Absurdism In The Age of Trump.

Bran Keane
7 min readMay 27, 2017
Don’t worry; he’s happy.

“That’s just absurd!” is something I hear and exclaim with increasing and upsetting frequency these days. Things are somewhat fucked. The President of the United States is a reality TV star, possibly working for the Russians, who praises dictators for murdering their own people. Children full of life and hope and joy die at concerts and in refugee camps to satisfy the homicidal whims of madmen. A young, black student is stabbed to death by a white supremacist in the most gun-crazy country on earth, one of many in a campaign of violence which somehow isn’t labelled terrorism. Extremists want to ban my trans friends from using the bathroom and rip me from my husband to satisfy the demands of their twisted religion. Our civilisation could end in nuclear fire at any moment for the most trivial of reasons. It’s all utterly, utterly absurd.

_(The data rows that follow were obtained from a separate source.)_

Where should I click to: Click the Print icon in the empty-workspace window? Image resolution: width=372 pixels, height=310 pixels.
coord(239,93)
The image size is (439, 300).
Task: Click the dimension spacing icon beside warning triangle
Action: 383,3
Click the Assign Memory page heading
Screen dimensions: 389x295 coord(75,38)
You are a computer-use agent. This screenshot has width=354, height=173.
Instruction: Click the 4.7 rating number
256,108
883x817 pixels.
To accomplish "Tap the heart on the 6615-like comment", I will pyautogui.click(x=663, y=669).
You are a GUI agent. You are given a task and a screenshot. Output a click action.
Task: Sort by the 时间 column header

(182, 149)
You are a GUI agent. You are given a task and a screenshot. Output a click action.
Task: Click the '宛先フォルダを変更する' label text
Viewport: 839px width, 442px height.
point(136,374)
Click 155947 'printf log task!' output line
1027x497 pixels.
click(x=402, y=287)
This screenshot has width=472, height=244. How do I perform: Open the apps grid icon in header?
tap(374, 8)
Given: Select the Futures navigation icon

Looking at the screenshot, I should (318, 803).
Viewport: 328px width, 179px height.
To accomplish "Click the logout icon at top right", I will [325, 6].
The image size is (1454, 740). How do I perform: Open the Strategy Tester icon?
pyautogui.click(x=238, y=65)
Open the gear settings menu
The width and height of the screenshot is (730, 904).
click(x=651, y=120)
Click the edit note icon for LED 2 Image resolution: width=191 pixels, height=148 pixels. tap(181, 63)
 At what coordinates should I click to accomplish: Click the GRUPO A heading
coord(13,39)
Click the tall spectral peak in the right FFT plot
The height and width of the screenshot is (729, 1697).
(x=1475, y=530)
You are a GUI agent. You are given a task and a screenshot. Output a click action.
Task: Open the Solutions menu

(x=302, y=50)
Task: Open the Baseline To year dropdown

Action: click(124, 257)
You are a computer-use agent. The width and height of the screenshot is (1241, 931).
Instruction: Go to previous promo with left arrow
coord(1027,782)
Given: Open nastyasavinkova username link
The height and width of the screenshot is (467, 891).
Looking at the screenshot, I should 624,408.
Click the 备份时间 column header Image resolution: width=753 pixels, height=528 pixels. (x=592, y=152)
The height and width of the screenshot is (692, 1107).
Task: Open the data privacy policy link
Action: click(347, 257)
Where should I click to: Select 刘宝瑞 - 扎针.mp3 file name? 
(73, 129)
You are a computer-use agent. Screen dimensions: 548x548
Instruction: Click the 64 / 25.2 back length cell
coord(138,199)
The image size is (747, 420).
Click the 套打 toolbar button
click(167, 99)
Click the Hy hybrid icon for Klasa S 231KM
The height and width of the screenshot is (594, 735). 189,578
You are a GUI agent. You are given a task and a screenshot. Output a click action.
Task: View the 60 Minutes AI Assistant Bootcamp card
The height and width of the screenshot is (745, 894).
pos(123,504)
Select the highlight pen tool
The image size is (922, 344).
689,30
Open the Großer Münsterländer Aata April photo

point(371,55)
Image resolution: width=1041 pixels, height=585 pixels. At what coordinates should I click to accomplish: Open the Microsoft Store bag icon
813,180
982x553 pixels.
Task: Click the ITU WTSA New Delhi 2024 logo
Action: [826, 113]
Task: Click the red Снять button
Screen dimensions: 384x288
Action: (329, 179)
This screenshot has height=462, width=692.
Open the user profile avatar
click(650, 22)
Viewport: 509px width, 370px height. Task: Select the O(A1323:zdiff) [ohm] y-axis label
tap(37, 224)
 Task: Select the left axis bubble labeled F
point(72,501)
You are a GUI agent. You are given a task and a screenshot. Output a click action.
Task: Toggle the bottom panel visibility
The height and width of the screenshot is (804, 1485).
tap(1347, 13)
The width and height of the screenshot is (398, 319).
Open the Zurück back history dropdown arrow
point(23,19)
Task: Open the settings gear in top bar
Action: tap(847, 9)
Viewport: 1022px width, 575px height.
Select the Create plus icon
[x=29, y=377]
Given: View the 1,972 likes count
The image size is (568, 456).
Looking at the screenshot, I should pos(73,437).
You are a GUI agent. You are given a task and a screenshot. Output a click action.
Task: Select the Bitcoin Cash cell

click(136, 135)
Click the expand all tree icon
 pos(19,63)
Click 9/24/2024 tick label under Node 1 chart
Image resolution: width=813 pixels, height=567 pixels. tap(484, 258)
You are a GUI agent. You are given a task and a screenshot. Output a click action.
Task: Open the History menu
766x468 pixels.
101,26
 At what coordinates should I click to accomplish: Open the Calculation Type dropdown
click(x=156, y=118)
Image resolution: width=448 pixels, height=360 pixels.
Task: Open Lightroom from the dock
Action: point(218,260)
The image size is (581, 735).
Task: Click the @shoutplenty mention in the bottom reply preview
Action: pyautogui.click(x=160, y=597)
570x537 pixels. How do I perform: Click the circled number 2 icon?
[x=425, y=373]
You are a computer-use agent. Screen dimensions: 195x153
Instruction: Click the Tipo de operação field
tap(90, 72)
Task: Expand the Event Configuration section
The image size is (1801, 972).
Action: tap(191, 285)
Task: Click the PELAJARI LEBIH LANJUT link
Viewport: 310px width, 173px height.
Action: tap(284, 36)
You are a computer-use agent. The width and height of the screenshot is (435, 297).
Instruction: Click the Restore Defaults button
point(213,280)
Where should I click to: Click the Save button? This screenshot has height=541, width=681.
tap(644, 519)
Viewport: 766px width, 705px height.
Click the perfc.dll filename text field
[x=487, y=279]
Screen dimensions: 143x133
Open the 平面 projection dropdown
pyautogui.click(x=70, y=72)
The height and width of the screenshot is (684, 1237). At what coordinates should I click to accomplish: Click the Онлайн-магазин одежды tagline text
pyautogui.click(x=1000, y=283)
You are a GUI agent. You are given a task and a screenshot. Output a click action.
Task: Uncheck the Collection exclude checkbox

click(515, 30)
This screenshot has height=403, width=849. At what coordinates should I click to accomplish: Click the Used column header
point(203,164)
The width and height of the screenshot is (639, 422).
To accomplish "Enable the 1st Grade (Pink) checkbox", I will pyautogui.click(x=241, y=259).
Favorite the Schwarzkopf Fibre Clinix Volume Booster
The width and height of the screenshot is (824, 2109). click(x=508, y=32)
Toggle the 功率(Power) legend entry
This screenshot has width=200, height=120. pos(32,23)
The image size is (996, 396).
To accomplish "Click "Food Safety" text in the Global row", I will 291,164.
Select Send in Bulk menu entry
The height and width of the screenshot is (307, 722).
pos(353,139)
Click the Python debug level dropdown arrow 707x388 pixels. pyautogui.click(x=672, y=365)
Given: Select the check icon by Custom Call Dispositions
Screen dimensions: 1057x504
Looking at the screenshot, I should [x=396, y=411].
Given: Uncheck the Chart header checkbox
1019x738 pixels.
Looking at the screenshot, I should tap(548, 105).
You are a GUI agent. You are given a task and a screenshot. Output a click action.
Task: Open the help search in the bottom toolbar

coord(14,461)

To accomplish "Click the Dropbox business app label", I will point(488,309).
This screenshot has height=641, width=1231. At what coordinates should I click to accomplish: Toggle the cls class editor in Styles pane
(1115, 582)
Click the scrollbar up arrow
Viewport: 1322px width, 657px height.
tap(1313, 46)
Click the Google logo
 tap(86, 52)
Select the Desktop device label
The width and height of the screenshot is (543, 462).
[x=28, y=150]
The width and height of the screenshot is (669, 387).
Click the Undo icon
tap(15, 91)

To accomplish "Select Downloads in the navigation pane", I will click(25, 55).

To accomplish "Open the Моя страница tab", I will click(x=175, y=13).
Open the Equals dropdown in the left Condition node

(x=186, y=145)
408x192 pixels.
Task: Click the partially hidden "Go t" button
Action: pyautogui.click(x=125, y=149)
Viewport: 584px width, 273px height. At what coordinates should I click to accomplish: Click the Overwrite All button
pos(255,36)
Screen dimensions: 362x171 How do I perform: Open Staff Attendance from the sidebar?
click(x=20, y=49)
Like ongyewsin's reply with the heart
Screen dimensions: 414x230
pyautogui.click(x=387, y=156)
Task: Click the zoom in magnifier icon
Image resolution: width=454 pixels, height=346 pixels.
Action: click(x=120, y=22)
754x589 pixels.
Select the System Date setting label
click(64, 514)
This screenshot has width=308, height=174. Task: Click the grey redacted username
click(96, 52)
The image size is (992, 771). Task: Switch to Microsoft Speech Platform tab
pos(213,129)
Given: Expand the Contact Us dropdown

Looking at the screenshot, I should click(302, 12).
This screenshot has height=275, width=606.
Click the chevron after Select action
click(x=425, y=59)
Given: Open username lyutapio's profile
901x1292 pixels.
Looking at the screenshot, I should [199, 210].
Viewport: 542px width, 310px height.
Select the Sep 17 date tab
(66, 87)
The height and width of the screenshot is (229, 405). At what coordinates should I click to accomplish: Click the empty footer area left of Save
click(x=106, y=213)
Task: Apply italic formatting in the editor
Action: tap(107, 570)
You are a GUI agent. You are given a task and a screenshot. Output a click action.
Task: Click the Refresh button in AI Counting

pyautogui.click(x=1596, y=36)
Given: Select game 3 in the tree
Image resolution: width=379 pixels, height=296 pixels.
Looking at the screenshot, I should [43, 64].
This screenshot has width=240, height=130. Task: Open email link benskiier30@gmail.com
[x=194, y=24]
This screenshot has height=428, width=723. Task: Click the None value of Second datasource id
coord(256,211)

The news gets more terrible and less explicable with every hour; each morning is a horror show to which we’re glued like Alex in A Clockwork Orange, minus the Beethoven.

Despite the fact we’re technically living in the most peaceful period in human history, it feels like the gyre’s widening again. The fundamentalists and the fanatics seem filled with a passionate intensity while we grow day by day more exhausted holding onto our convictions.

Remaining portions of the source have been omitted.